Sunday, August 18, 2019

Dirty Water


What is our problem in this country when it comes to water? We have the 20% of the world's freshwater supply, the world's longest coastline and only a tiny fraction of the world's population but we can't provide safe water for our people to drink or swim in. Once again in the middle of summer a number of the main beaches in Vancouver have been closed due to a high E. coli count but worst of all nobody seems to know why or where it came from.


Of course this pales in comparison with what's going on in the First Nations reserves where 400 of the 618 bands have been under a water advisory in the past 5 years. Unlike the rest of the country where drinking water is a Provincial responsibility, clean and safe drinking water for First Nations people is a Federal responsibility and one that has been shockingly ignored for more years than most people can remember. Plans and budgets appear and disappear and in the meantime these people have to endure something not a single person anywhere else in the country would ever have to put up with.

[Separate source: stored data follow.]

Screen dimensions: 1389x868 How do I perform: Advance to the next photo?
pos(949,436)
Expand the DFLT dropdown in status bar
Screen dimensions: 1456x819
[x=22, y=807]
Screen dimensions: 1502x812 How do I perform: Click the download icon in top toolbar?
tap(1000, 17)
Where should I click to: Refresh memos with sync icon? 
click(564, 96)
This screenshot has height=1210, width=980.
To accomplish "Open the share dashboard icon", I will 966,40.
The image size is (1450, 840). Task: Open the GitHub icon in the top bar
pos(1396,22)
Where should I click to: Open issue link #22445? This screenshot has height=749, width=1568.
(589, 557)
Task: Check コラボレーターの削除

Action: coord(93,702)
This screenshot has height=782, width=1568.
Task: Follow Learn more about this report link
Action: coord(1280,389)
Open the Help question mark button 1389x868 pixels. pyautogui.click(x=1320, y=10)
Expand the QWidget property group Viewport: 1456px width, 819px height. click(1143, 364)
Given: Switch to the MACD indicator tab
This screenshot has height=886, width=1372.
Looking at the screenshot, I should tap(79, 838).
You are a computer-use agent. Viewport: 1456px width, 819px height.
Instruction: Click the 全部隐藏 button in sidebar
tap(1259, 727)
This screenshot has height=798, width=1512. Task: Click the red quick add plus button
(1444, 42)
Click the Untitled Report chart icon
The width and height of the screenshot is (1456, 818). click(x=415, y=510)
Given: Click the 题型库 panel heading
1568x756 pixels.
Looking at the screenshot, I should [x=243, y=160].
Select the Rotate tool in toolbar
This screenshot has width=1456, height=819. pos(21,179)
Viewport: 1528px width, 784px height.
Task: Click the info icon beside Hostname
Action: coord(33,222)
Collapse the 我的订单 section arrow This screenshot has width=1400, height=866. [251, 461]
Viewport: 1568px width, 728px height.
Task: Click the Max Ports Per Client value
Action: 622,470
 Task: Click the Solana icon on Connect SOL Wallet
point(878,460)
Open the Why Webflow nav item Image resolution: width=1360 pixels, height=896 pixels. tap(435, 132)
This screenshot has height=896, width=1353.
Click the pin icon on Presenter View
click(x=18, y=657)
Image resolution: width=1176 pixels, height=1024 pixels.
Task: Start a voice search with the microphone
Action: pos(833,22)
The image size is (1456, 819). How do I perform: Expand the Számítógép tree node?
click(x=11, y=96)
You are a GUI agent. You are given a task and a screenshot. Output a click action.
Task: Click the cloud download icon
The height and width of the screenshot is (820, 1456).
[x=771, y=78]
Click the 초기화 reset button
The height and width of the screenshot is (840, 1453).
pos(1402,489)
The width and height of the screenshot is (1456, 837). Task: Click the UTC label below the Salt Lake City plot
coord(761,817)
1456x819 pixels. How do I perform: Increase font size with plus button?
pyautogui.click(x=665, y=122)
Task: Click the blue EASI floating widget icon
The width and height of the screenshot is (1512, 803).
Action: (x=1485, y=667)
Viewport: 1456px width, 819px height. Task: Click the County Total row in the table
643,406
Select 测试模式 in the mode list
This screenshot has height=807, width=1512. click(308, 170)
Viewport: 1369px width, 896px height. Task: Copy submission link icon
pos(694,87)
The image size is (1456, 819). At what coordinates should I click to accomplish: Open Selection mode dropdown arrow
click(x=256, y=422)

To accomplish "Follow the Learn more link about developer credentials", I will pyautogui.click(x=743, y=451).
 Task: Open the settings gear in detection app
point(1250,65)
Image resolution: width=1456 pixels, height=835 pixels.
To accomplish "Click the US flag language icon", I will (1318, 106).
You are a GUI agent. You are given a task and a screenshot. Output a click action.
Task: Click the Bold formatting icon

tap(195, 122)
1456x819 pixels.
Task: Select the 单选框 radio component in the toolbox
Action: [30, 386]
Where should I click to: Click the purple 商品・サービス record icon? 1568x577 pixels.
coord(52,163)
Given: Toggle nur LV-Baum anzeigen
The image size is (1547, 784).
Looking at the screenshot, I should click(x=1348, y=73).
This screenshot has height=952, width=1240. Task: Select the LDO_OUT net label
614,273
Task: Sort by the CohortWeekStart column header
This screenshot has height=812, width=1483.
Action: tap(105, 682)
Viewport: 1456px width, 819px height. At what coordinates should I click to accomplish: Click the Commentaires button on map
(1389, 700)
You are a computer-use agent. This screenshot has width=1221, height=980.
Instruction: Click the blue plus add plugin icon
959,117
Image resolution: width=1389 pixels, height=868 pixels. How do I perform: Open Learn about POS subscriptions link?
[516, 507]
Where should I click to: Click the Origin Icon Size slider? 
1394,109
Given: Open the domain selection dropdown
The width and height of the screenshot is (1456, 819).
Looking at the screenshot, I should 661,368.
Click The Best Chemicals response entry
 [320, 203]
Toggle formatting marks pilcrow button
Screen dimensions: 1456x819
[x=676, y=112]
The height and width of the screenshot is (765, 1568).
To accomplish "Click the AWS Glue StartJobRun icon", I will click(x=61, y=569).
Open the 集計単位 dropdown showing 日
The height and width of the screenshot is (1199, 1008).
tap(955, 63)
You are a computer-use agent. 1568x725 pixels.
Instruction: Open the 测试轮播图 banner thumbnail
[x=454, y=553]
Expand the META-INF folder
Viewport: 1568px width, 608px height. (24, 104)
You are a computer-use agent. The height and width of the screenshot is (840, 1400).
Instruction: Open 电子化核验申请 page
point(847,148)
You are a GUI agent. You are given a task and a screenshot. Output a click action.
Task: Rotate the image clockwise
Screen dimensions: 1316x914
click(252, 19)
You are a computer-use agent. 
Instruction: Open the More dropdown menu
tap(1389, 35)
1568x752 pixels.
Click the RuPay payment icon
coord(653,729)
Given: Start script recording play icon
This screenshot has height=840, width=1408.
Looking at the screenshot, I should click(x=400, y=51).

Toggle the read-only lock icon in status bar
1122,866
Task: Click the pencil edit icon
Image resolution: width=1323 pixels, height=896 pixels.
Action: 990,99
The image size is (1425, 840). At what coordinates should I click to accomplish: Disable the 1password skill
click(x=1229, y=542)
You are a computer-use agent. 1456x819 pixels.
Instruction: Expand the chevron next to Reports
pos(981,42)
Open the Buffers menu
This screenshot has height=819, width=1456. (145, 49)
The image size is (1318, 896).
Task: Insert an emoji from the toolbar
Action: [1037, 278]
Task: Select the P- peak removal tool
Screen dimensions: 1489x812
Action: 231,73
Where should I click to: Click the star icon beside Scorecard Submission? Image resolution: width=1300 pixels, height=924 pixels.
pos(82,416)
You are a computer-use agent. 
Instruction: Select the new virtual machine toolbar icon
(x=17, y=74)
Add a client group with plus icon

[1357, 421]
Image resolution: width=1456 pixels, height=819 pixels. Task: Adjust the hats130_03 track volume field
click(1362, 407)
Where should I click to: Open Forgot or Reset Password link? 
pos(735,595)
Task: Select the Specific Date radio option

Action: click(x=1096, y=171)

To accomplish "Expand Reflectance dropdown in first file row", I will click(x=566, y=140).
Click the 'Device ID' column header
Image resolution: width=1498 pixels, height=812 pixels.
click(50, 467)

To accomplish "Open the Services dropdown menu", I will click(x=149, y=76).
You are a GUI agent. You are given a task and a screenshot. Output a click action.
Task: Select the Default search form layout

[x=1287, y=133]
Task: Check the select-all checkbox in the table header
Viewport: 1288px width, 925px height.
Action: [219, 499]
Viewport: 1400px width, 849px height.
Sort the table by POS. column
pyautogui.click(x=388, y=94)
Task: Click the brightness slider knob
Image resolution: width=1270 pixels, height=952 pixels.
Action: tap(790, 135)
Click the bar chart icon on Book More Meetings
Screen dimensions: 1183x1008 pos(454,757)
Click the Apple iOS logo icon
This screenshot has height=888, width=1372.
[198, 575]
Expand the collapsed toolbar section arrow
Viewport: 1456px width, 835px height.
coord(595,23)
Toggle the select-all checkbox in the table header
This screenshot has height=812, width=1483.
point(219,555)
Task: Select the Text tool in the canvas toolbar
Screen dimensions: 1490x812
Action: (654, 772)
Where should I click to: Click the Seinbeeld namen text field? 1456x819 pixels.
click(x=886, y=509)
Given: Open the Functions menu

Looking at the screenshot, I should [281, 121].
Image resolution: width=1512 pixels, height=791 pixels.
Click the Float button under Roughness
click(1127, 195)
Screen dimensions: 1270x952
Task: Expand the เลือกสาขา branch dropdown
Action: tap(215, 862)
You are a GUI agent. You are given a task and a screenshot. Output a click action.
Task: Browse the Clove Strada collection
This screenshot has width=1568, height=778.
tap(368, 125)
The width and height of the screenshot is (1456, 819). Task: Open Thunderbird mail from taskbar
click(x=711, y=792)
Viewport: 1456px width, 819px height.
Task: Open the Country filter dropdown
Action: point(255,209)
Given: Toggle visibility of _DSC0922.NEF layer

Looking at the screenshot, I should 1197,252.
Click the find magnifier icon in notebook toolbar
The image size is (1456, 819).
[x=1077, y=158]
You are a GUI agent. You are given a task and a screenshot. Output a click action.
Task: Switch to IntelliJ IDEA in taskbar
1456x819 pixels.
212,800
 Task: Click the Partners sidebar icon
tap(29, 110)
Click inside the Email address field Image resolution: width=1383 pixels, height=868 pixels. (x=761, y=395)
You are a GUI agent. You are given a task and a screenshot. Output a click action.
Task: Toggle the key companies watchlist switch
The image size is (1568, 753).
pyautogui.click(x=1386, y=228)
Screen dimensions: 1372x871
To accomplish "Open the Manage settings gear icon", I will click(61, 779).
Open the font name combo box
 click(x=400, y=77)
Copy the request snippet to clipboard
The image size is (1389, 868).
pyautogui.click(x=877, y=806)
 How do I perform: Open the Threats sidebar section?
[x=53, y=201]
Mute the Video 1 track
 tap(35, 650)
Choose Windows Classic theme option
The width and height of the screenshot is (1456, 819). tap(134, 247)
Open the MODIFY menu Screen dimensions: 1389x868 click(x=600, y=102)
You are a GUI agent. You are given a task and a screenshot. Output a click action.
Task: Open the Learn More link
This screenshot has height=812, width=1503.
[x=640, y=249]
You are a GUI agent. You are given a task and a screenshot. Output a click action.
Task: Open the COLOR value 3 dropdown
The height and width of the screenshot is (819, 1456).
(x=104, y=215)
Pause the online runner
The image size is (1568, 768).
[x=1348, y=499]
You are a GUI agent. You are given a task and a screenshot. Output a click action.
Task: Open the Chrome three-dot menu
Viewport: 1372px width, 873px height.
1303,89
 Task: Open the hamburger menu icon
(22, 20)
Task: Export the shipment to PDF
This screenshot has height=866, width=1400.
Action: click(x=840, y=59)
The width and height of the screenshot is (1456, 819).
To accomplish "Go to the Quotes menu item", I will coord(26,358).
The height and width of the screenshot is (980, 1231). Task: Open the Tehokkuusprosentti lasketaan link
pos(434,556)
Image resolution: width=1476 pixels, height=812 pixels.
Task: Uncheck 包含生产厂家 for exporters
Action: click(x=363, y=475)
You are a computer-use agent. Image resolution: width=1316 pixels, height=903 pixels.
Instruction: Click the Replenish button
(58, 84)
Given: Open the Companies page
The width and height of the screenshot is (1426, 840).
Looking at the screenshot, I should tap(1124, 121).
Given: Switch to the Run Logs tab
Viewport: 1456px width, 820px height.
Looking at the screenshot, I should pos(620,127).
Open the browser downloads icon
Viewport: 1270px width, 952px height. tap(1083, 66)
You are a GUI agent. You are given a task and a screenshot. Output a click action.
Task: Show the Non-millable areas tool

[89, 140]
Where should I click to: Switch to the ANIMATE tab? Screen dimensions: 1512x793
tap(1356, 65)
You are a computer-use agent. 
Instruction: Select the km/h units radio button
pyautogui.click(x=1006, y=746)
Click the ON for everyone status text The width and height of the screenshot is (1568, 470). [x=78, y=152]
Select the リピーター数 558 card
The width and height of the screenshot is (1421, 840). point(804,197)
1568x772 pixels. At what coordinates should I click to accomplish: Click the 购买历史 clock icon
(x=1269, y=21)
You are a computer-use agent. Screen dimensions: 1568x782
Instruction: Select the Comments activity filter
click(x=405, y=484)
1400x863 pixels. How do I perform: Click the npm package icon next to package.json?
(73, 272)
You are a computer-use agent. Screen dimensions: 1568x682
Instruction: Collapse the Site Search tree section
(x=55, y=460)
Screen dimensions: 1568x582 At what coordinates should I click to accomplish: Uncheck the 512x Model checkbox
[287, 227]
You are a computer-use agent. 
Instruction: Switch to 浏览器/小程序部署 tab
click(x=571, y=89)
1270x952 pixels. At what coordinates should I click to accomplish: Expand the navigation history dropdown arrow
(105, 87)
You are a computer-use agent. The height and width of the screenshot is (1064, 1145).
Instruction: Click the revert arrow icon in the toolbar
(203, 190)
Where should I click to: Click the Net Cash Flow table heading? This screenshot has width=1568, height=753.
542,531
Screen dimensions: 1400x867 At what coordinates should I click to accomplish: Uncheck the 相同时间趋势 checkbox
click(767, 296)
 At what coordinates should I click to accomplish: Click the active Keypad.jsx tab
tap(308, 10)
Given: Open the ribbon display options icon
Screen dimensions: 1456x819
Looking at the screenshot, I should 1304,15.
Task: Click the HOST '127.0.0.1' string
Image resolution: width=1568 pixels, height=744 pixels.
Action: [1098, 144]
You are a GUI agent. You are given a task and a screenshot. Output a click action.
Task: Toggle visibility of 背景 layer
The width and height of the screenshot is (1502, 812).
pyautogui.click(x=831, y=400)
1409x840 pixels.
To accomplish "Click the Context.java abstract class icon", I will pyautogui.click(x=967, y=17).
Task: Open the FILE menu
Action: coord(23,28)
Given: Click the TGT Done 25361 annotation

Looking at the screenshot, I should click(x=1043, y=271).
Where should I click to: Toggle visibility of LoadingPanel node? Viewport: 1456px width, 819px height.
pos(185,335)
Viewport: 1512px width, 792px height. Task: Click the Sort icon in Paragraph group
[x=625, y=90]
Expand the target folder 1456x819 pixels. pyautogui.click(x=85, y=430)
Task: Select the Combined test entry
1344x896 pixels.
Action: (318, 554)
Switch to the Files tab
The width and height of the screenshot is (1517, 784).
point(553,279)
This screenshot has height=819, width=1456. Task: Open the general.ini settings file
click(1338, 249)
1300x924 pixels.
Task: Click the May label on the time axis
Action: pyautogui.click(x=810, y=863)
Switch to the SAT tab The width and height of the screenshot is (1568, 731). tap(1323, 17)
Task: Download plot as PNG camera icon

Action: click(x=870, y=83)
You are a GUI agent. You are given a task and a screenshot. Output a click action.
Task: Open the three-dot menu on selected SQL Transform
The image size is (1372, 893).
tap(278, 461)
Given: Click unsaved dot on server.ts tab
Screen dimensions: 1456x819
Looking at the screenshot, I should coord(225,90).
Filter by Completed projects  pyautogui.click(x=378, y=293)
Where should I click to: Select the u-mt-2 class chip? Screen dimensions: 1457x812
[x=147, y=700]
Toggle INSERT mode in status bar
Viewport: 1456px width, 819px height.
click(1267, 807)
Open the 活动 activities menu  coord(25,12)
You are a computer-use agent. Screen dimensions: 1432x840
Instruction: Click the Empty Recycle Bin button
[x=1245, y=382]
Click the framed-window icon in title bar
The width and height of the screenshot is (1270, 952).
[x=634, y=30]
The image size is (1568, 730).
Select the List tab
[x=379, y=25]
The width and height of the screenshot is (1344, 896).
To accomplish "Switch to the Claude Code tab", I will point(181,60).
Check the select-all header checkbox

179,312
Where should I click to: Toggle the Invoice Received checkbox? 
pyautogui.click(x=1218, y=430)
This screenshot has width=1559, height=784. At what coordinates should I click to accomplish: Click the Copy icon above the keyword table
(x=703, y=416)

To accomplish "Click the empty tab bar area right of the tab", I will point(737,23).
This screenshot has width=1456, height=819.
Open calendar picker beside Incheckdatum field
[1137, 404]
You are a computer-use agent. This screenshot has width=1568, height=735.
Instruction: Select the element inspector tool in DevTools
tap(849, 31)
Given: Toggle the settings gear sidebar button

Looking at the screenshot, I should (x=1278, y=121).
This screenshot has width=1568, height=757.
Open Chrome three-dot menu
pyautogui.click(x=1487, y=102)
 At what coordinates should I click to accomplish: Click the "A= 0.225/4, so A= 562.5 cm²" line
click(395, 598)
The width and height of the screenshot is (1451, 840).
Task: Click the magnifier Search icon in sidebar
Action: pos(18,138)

Even worse than boil water advisories is the actual poisoning of the water where for the past 50 years the people in Grassy Narrows have been trying to get some resolution to the mercury poisoning caused by a nearby pulp & paper mill. Another First Nations community in Attawapiskat this year had to declare a state of emergency when it discovered its drinking water contained high levels of chemical contamination caused by the chlorination process that was supposed to purify the water. This has been the 6th time a state of emergency has been declared in the past 10 years in this community because of water supply issues including in 2013 when the sewage system backed up and forced the evacuation of the schools and hospital.


This spring the perpetually leaky sewage lagoon of the North Caribou Lake First Nation burst and sent its contents towards the creek that feeds the water supply for the community but until the media got involved the government was not prepared to pay for any emergency repairs. But that's nothing compared to the 950,000 litres/day leaking from Iqaluit into Frobisher Bay, which in turn is nothing compared to the 82 million litres/day Victoria pumps into the ocean or the 205 billion litres of untreated sewage and untreated waste water the country as a whole pumps into the rivers and oceans each year. And given B.C.'s population, as compared to Nova Scotia, clearly we are the worst offenders.


If it wasn't for people like Mr. Floatie bringing awareness of the raw sewage issue in Victoria it's doubtful anything would ever have been done but thankfully now a $765 million dollar treatment plant is being built. The Federal government has committed 3 billion dollars to address the First Nations water issues and in Vancouver a major upgrade of the the storm sewer system is being fast tracked. How we ever got to such a sad state of denial is another question but at least we are starting to deal with our dirty water.